Karen Ichiuji-Ramone ( Ichiuji; May 15, 1951 – March 25, 2020), known by her stage name Karen Kamon, was an American singer and actress.

She is perhaps best known for her performance of "Manhunt" on the soundtrack to the movie Flashdance. In 1984, her recording of "Loverboy" reached #88 on the Billboard Hot 100. She also sang "Squeeze Play" on the soundtrack to the movie D.C. Cab and provided additional voices for the movie Oliver & Company.

In television, she appeared in one episode of the U.S. TV series T.J. Hooker.

She is listed as a production associate on Karen Carpenter's solo album and credited, on the Carpenters' compilation album Lovelines, as a friend of Karen Carpenter.
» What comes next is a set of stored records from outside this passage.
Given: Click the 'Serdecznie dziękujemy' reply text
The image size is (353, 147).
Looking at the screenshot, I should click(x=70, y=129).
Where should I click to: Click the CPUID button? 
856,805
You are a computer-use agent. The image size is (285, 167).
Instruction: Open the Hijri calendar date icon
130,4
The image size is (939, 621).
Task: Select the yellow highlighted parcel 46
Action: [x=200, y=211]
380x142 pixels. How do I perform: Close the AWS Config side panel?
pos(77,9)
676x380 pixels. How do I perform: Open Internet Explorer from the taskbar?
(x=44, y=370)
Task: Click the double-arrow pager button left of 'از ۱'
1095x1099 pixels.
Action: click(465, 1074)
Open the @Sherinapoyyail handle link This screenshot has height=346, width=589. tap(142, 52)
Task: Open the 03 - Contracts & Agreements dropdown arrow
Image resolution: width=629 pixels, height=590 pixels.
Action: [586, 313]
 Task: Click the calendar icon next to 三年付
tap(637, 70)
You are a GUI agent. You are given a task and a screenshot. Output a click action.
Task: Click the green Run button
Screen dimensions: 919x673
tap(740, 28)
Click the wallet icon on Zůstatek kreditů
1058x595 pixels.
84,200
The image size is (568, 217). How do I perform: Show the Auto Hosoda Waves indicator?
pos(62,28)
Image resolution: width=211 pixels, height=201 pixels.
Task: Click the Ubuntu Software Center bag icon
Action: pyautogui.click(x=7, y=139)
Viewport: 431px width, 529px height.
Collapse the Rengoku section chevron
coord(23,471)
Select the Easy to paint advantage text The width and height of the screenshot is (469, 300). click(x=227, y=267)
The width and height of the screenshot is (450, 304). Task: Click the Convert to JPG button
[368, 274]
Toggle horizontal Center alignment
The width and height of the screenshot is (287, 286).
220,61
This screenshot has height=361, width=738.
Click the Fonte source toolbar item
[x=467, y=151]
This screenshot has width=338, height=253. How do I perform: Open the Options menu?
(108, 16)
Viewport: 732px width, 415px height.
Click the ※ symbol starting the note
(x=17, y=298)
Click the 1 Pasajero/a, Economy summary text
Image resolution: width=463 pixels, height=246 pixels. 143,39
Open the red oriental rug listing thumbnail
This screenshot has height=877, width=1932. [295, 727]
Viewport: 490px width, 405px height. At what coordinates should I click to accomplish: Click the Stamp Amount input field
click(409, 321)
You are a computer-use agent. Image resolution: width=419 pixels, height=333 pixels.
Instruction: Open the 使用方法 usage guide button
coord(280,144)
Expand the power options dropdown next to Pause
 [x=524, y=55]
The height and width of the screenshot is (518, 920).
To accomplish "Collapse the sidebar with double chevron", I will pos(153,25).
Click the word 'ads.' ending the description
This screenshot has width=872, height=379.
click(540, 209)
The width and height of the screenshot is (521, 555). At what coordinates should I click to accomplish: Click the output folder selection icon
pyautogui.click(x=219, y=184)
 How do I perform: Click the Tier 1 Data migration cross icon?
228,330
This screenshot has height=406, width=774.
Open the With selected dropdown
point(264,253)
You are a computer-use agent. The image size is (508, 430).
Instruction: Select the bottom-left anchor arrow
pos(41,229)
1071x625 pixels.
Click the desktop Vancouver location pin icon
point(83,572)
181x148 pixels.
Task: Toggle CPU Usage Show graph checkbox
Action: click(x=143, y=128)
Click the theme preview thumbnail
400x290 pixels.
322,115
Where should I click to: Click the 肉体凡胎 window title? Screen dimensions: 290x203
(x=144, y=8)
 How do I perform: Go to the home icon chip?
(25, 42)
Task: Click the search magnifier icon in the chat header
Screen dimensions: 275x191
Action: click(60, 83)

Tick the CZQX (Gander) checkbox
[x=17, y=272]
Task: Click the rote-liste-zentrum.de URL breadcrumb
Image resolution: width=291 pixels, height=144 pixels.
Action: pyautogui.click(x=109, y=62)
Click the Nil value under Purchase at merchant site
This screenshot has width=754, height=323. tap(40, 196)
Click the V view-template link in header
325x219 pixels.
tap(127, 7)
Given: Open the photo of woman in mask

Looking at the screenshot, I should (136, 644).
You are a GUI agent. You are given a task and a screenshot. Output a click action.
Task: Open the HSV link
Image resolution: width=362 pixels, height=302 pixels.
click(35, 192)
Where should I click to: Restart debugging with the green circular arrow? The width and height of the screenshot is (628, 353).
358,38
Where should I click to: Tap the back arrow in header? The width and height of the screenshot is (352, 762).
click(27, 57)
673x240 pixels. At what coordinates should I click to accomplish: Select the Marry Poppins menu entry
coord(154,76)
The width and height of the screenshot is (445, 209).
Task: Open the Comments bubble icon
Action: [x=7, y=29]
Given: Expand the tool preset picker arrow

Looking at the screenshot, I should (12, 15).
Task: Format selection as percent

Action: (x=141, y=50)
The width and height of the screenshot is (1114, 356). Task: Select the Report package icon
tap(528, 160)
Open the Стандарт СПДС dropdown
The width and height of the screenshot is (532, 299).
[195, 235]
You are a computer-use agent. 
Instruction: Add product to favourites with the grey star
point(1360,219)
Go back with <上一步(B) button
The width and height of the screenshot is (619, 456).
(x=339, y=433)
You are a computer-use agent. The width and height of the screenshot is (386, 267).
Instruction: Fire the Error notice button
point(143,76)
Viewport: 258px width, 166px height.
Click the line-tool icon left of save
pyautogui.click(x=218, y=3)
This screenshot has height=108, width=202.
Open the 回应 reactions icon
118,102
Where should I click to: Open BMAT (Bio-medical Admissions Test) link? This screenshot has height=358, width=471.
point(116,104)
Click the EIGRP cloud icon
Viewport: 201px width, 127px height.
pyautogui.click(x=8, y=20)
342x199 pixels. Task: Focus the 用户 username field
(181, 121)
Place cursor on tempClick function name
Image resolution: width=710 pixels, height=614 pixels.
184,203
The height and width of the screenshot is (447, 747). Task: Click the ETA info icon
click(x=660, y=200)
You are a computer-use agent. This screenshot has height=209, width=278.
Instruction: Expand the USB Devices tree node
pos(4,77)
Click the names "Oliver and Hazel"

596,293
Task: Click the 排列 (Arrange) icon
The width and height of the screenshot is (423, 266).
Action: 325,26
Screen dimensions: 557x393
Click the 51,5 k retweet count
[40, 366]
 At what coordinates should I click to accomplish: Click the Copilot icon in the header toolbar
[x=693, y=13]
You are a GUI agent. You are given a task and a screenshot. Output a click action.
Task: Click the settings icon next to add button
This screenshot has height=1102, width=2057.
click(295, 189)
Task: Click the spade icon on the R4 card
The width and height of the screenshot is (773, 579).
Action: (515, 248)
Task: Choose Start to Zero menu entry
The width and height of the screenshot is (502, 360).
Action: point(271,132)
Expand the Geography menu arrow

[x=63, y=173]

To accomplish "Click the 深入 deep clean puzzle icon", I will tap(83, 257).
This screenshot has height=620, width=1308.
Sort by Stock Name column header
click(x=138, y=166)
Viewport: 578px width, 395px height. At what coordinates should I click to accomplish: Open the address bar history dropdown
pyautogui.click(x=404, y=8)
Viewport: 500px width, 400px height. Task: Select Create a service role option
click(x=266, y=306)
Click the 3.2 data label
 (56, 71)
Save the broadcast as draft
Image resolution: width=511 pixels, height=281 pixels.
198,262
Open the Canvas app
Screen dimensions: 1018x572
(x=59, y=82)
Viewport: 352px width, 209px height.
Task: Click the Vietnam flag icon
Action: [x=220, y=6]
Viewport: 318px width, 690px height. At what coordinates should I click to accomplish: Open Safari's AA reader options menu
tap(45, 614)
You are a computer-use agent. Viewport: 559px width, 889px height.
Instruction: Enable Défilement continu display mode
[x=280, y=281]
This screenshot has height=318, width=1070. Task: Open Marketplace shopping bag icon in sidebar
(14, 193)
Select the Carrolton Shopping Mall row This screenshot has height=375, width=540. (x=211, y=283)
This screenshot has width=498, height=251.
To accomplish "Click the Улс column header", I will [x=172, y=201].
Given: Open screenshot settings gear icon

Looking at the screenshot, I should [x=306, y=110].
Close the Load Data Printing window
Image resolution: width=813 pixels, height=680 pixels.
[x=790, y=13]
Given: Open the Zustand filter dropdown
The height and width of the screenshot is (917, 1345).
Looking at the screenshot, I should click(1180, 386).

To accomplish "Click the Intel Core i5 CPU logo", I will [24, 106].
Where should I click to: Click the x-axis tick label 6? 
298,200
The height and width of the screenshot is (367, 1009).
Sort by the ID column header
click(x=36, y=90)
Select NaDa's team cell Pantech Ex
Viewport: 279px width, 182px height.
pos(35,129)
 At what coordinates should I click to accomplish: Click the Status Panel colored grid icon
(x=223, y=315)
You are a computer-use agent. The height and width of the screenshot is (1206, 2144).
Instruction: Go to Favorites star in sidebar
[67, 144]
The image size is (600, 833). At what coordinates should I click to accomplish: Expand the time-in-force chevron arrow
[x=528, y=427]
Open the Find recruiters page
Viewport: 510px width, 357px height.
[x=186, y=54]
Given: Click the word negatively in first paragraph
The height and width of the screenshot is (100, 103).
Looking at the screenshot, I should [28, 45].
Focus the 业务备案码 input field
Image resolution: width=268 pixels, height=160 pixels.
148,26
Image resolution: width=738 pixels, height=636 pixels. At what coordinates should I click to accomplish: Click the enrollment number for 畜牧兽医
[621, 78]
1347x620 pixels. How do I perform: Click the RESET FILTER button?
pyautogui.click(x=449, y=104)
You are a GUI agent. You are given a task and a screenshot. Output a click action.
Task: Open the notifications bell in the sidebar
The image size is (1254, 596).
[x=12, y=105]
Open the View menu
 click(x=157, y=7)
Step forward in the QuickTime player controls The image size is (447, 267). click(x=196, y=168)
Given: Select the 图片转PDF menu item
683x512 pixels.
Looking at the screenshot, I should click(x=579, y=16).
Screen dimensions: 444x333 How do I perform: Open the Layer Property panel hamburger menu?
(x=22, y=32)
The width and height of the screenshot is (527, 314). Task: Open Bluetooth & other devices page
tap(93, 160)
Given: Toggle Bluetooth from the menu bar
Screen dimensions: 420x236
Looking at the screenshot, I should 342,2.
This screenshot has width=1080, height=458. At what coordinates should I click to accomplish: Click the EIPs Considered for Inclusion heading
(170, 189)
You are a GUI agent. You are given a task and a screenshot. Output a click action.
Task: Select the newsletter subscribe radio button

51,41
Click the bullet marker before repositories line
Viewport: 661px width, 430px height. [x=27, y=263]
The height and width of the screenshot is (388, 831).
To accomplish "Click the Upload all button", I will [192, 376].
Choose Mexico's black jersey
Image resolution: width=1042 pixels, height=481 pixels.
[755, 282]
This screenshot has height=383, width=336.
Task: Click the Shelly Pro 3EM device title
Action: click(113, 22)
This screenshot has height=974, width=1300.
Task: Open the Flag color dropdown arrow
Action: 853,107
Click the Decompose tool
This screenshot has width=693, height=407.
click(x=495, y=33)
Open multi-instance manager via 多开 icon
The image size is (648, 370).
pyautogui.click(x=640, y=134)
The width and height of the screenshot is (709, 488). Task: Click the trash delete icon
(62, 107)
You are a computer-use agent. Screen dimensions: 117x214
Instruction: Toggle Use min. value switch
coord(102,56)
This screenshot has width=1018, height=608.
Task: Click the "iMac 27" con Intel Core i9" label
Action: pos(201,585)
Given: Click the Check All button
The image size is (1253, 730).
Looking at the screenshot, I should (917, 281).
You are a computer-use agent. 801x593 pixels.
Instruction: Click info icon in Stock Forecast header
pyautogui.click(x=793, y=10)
She was also interviewed for the installment of VH1's series Behind the Music that dealt with "The Carpenters" and appeared in a segment in the VH1 documentary 100 Most Shocking Moments in Rock and Roll History.

==Personal life==
Karen Ichiuji-Ramone first met music producer Phil Ramone while working as a tour publicist for Peter, Paul and Mary in 1977. Ramone produced the first of two albums in her known discography, Heart of You, in 1984. She was married to him from 1984 until his death in 2013 at the age of 79. They had three children, including Matthew Ramone, general manager of Phil Ramone Incorporated.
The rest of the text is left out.